Autos: Suppliers, Volume Wildcards, and Capex Demands
Excerpt from Footnotes and Flashbacks: Week Ending Feb 10, 2023
With Magna (MGA) and BorgWarner (BWA) reporting this past week, we looked at their results for cyclical color. The guidance they offer on what lies ahead is balanced even if MGA has some earnings baggage right now. If we exclude Cummins from the OE supplier peer group as a somewhat distinct animal and truck market supplier (CMI has a market cap of almost $35 billion), MGA and BWA would rank #2 and #3 in market caps among the biggest US-centric auto suppliers we watch (see chart below). Aptiv would rank #1 in that group among US operators.
We break out the stock returns in the table below, and the recent trends are not showing much anxiety after the recession level production rates of the past two years on supplier chain issuers leaves production volumes biased to the upside. We had detailed the SAAR rates earlier in the Macro section above (note: SAAR is retail sales while production is the key driver of the supplier revenues).
The 14.3 median from Feb 2020 to Jan 2023 leaves ample room for higher production rates in 2023 even with a stall in the broader economy (if that in fact unfolds). The consensus estimates that we see for the US and North America are calling for higher production rates than the past two years as well as higher sales for the key US market. Production drives the OE suppliers, but SAAR and production are intertwined.
Interestingly, the stock performance results of Magna and BWA are very different even with each one of them making their way onto various top pick lists in recent years. We will need to look at the two in separate commentaries given the constraints in this weekly note, but both are investing heavily to expand their electric vehicle supplier offerings and offer emissions advances that can support the valuation of their equities.

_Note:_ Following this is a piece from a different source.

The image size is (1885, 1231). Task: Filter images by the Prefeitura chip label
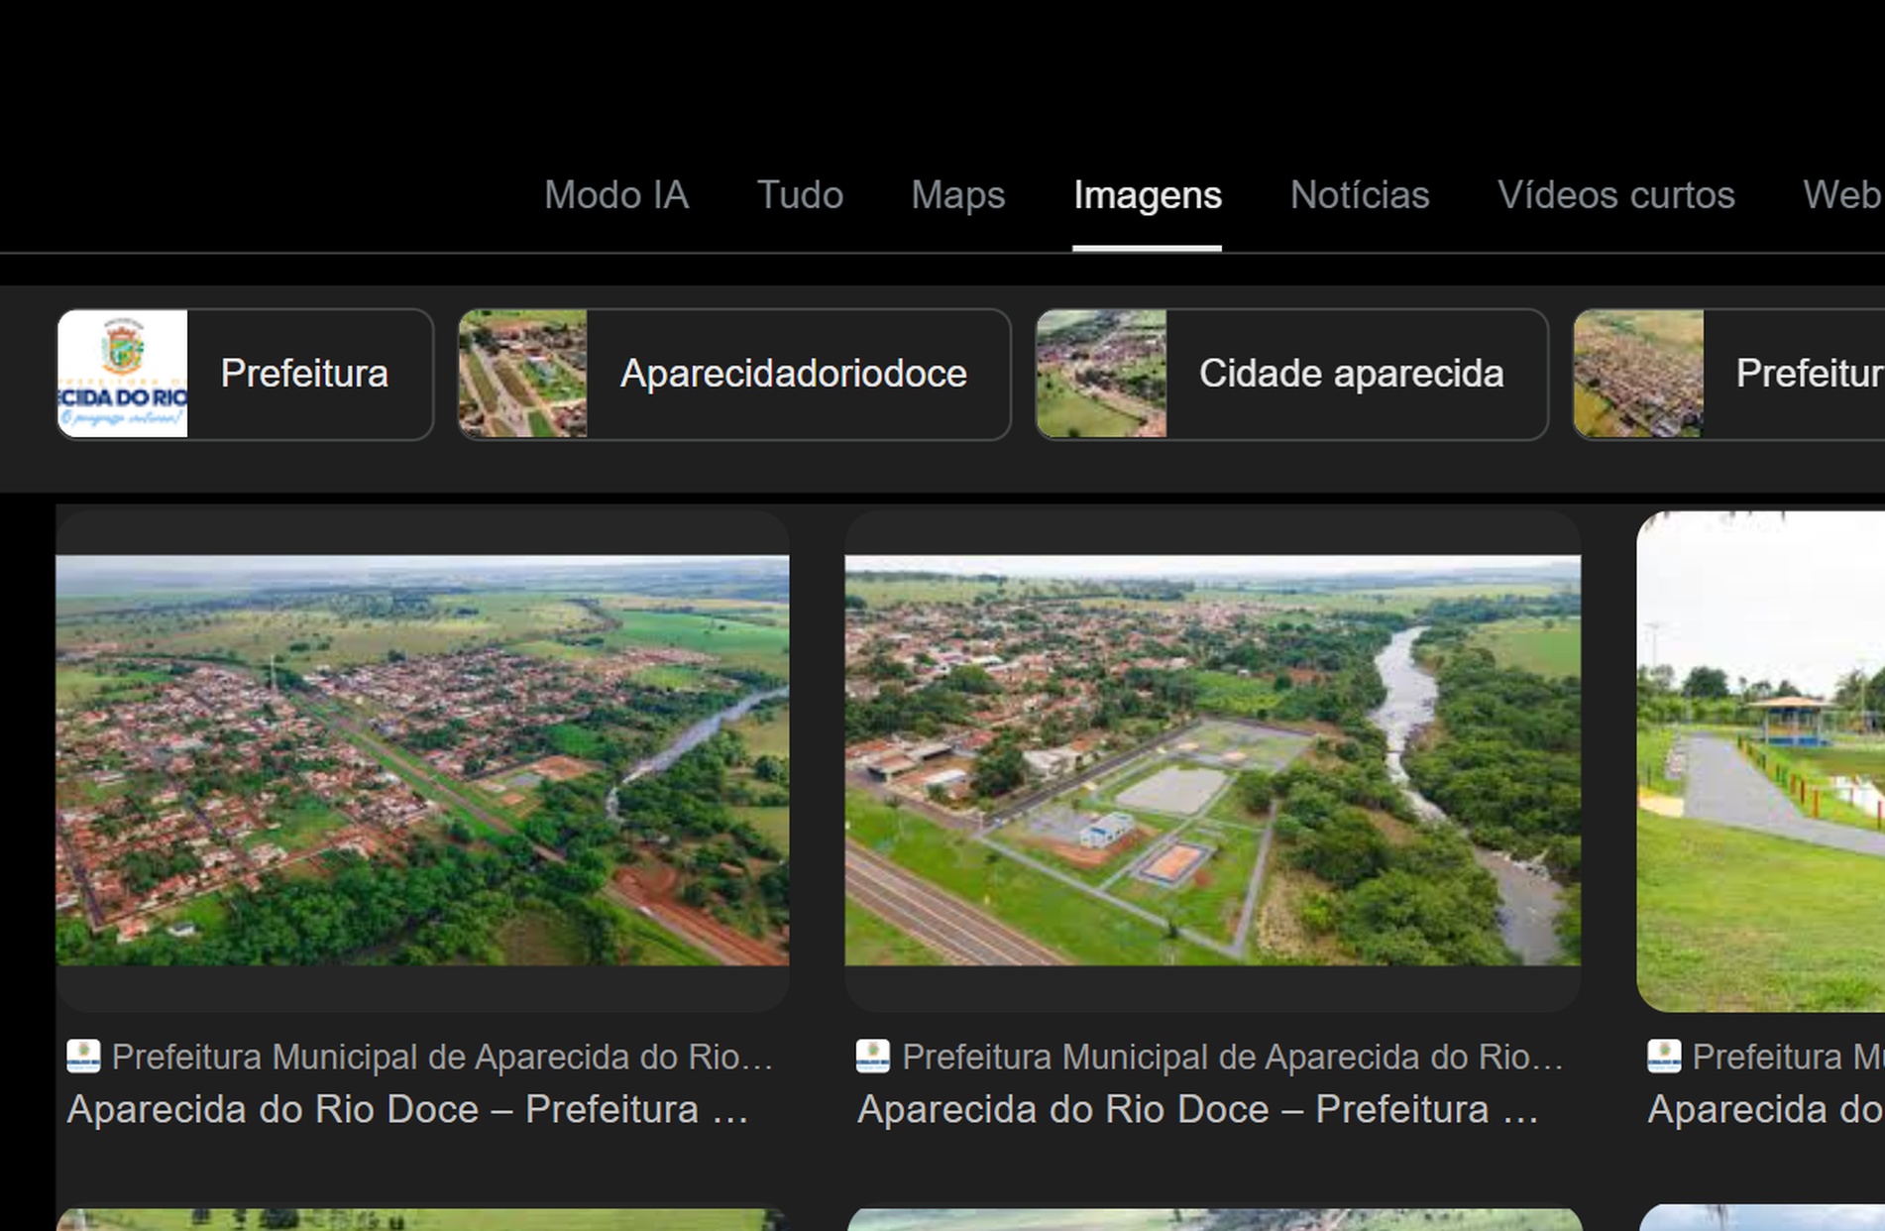[304, 374]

BWA has guided to higher revenue and earnings and is a free cash flow generator, so that supports the theme of cyclical strength. MGA is calling for sales to grow in 2023 but preferred to talk about margins and 2025 rather than 2023. The equity markets reacted accordingly. MGA has an acquisition underway (Veoneer) that complicates guidance. Sales guidance from MGA calls for 6% to 8% growth per year and improving free cash flow, so the investment themes are intact. Significant investments are emphasized by MGA, who is clearly playing the long game on profitability and not the short-term margin pitch. That will likely catch on as more EV related investment gets made that are not accretive near term but will be to valuation in time.
In contrast to the cyclical indicators one can get from the major Capital Goods or Auto OEM, the suppliers are literally all “over the place” in their strategies, relative competitive advantages in product mix and technology positions, and certainty in their financial risk profiles and ability to sustain very high rates of investment required to meet the demands in the EV race.
Looking back to the 3 to 5 year time horizons one gets an idea of who is getting it done, but the recent years have made it tougher on some names such as Magna in holding onto the valuation excitement of their “EV buzz” and getting their earnings and cash flow to match their valuation parameters.
Both Magna and BorgWarner are considered stellar operators in the space who have fought through all the years of customer crises, financial systemic turmoil, and COVID to be well positioned for the intermediate term rise of EVs. In other words, they are good names to track for cyclical signals and how the EV vs. ICE war is playing out in investment planning.